Primary, Secondary or Tertiary – All Processes Impact The Client

“Secondary and tertiary do not imply unimportant”

Every process a business performs has an impact on the client, regardless of how it is prioritized.  When we are engrossed in our day-to-day lives, it is easy to get caught up in our own mind space, task lists and email responses; forgetting perhaps, that our work effects others and is part of a larger process, system and ultimately a deliverable to the client.

When considering an organization, we tend to think in terms of what types of products and services the entity provides and attach a preconceived prioritization of its processes.  This prioritization is amplified by the way we are taught to think about organizations as we catagorize companies into various segments such as manufacturer, whole sale, retailer and professional services.  Whirlpool Corporation, for example,  triggers thoughts about appliances such as washing machines.  Manufacturing processes come to mind as its primary or core process.

The tendency to catagorize and prioritize work performed occurs inside our own organizations.  Depending on the products and services the entity produces and where we reside on the organizational chart, processes get identified as primary, secondary and tertiary.

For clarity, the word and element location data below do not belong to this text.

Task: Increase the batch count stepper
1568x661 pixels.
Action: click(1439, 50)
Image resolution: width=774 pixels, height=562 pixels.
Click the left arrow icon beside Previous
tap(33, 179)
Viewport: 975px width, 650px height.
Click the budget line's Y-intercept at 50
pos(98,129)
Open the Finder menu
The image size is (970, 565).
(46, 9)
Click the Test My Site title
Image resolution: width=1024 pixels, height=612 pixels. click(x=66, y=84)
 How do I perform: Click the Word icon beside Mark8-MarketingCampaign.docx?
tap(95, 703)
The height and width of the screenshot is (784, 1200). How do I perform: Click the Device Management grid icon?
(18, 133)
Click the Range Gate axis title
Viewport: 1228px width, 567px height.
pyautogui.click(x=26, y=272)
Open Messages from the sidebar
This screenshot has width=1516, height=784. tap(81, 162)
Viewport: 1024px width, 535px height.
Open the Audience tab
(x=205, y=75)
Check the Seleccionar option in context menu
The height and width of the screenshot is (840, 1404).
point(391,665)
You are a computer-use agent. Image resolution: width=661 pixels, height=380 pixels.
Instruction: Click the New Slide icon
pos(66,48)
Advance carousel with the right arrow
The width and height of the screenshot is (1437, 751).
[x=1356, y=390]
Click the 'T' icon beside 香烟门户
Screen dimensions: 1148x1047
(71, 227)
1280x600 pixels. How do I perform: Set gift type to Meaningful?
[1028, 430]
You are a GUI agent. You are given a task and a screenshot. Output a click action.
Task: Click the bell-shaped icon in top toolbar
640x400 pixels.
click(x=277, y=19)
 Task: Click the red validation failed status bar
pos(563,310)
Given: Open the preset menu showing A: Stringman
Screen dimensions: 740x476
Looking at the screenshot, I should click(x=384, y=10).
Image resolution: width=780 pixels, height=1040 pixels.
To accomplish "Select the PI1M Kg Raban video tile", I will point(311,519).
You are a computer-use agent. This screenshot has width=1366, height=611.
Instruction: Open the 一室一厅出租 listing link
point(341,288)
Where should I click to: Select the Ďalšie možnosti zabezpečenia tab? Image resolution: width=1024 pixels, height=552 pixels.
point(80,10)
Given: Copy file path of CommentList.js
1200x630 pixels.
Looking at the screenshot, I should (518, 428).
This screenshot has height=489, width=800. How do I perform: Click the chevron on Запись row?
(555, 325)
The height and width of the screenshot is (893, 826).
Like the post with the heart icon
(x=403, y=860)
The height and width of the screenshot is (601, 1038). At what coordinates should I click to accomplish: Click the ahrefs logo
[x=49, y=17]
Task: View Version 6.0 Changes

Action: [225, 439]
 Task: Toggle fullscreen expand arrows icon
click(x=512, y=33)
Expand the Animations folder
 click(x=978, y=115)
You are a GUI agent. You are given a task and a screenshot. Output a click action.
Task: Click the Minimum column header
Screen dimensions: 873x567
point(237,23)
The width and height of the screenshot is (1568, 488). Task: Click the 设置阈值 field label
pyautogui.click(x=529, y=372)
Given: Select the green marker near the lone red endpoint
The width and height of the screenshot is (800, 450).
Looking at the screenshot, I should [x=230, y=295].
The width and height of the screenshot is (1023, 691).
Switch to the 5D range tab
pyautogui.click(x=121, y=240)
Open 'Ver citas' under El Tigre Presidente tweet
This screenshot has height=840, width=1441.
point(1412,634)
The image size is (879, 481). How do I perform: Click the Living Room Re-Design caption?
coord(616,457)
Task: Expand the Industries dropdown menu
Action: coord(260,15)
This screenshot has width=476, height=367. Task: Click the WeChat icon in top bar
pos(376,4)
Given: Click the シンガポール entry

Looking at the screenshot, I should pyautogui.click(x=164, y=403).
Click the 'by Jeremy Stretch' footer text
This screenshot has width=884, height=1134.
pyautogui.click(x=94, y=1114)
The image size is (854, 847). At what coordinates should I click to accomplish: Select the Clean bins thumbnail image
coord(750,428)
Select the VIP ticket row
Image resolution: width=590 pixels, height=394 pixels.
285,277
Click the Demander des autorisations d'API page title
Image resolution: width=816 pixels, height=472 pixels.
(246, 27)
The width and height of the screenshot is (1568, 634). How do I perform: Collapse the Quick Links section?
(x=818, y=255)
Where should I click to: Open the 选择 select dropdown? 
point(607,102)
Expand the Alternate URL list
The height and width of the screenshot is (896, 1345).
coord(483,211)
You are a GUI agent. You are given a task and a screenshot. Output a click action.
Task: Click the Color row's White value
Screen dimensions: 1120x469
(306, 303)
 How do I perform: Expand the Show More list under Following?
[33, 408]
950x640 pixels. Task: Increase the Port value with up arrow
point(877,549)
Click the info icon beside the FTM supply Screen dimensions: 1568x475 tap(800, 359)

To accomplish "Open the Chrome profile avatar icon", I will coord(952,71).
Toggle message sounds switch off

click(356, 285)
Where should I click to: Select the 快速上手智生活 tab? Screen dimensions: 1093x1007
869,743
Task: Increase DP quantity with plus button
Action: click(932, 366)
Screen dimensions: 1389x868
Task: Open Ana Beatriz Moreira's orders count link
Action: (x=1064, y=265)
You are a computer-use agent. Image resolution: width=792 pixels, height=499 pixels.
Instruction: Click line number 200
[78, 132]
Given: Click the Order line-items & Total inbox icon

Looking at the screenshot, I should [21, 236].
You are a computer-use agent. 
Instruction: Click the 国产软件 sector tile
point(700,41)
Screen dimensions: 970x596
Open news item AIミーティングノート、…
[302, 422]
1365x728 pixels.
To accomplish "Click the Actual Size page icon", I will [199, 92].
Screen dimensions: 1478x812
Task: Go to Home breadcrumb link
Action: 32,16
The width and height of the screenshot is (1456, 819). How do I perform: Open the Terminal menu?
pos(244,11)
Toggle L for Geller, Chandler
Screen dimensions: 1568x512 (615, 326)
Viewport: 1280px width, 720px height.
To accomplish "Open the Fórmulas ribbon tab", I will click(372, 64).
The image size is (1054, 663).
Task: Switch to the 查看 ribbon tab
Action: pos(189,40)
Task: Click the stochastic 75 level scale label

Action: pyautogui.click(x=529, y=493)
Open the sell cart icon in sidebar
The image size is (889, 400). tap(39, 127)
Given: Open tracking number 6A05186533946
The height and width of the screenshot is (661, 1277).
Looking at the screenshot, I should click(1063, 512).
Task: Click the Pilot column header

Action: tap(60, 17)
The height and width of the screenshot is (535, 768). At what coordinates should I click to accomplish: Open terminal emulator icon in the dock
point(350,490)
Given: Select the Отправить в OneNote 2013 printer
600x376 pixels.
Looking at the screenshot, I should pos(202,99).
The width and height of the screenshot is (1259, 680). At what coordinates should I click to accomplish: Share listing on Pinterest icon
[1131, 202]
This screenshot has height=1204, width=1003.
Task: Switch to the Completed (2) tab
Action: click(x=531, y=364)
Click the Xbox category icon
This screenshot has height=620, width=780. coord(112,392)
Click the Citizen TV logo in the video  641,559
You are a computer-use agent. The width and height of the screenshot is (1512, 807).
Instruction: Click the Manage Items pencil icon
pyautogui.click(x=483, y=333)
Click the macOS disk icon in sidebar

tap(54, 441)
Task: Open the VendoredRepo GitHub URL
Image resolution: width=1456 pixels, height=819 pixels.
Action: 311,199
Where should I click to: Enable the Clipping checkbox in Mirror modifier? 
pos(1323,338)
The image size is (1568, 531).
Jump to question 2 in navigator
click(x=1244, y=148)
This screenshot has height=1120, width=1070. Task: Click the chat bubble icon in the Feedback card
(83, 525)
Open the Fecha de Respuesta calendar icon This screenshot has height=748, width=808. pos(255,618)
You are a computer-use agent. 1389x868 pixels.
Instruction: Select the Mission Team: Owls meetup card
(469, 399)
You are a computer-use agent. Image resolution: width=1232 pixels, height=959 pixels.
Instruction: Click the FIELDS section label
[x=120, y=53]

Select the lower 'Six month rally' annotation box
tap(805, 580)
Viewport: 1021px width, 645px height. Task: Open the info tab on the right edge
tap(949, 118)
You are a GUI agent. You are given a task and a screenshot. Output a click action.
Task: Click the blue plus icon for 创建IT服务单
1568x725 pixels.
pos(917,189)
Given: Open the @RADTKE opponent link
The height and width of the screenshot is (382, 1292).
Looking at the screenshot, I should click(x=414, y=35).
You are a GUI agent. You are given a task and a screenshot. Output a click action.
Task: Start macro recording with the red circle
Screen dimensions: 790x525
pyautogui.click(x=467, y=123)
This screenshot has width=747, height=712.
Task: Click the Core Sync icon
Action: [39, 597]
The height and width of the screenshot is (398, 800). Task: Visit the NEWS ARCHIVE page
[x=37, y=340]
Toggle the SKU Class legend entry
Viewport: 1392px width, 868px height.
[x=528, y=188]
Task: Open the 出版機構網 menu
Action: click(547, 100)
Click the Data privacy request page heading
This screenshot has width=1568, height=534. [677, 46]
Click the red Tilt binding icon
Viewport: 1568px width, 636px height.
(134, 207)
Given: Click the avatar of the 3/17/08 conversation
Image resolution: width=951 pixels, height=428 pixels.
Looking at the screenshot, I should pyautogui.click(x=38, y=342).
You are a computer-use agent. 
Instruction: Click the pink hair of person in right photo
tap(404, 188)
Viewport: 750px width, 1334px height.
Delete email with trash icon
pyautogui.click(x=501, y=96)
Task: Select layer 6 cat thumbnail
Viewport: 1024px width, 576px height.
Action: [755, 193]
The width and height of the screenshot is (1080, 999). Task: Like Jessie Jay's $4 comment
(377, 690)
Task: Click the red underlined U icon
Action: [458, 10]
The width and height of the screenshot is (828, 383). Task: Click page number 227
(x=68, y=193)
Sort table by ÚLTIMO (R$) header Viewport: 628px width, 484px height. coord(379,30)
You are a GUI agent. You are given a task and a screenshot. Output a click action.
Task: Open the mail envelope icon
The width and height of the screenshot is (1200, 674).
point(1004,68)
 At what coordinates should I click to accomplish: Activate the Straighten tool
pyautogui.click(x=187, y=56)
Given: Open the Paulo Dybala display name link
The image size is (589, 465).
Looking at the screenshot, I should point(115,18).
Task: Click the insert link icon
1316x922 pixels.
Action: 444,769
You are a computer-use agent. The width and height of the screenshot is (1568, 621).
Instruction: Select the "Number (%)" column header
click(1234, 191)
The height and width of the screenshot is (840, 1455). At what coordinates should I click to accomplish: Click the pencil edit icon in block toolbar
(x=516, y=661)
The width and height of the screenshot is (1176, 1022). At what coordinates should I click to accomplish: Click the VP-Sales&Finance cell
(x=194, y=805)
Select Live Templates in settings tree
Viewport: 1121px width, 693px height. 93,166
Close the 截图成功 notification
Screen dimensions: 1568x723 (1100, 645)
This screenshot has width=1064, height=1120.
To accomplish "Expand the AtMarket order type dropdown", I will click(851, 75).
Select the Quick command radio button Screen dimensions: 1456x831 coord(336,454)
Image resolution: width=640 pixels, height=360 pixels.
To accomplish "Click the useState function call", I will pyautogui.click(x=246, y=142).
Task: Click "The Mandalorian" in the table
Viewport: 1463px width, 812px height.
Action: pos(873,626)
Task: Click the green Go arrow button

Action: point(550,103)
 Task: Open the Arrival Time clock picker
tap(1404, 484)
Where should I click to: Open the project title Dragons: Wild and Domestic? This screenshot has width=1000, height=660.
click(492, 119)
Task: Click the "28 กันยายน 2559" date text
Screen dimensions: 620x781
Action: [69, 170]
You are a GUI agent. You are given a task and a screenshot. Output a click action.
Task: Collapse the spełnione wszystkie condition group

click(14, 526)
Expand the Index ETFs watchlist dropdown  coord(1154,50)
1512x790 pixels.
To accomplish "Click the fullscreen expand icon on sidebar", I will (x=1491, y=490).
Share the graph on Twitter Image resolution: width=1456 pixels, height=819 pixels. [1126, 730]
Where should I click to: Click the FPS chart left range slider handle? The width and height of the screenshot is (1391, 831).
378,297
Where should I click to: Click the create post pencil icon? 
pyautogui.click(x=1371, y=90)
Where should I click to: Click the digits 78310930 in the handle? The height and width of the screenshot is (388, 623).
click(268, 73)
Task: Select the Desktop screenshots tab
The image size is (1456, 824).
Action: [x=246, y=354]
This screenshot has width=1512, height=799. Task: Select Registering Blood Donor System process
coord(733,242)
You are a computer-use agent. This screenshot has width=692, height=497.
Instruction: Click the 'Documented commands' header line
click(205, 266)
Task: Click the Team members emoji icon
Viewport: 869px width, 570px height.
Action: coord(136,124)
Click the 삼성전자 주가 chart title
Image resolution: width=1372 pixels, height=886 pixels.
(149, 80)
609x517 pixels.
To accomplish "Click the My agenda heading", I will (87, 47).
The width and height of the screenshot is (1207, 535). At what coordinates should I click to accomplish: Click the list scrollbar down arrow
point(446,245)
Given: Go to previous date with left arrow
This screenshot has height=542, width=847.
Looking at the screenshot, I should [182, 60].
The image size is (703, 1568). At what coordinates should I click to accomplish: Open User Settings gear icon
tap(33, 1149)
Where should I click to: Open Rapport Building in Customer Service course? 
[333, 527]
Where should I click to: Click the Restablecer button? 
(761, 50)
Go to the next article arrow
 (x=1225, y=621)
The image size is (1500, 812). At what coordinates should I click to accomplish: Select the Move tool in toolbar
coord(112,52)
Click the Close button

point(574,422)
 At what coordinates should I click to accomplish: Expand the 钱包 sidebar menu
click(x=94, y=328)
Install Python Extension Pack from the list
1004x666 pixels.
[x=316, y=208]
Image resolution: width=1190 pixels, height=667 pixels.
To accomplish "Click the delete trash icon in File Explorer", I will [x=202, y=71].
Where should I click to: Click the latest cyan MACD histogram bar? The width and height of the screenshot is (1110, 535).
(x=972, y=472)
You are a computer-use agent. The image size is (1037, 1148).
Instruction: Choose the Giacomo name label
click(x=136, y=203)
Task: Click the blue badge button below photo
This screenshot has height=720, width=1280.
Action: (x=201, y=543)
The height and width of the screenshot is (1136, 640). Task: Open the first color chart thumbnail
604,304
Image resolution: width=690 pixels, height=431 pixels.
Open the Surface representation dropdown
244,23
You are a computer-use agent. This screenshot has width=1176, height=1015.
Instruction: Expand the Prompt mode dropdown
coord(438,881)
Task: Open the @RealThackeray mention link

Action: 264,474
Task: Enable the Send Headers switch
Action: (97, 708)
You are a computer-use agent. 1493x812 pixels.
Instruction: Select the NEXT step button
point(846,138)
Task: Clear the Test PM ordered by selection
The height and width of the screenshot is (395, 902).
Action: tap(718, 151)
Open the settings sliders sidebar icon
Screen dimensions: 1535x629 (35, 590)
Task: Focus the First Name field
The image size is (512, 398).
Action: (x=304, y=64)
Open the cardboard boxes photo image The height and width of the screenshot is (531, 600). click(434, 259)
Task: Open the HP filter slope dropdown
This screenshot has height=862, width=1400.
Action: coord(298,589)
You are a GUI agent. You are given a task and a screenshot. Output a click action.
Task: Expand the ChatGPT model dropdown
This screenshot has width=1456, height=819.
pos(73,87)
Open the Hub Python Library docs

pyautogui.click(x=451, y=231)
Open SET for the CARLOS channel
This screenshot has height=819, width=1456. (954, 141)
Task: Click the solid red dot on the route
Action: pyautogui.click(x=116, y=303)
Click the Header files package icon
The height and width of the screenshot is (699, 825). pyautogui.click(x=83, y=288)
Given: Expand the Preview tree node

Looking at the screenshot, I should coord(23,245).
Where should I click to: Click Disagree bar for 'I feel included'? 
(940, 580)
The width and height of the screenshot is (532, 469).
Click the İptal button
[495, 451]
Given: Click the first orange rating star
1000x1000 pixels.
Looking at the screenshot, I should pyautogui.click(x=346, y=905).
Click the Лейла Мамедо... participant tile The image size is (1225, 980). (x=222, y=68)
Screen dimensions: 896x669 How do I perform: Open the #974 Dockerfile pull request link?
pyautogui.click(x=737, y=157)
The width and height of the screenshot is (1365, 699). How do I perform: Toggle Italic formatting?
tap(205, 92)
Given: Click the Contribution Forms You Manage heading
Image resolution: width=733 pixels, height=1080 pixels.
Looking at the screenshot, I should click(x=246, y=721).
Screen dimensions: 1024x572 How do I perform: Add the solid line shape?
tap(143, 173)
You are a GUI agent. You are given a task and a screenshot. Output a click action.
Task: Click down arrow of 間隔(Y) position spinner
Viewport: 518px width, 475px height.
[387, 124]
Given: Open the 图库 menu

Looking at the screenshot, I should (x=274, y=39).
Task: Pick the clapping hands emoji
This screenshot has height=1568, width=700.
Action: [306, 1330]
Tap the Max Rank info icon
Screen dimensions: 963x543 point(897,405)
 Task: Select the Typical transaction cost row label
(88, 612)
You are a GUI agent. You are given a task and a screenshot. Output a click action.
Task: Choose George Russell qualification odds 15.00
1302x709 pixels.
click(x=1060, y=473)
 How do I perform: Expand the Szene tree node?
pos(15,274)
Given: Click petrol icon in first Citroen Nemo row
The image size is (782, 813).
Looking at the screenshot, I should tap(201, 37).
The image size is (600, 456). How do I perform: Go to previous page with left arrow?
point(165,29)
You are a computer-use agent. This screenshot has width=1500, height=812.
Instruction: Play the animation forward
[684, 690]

However, the business entity is a whole organization whose purpose is to provide value to its client. Each process creates deliverables, either inputs into the next process or an output directly delivered to the client.  For example, a product’s features are shaped from information about the client gathered from marketing processes. Those features are incorporated through engineering processes, executed through manufacturing processes, sold through sales processes, delivered through distribution processes and invoiced through accounting processes.

Each of these processes impacts the client by how well these processes are performed. It is important to correctly process an invoice; clients would like to be billed acurately.  Likewise, clients would like their preference incorporated into products and services.  While processes may need to be prioritized for planning, resource allocation and improvement efforts, the ranking a process receives does not designate it as irrelvent to the client.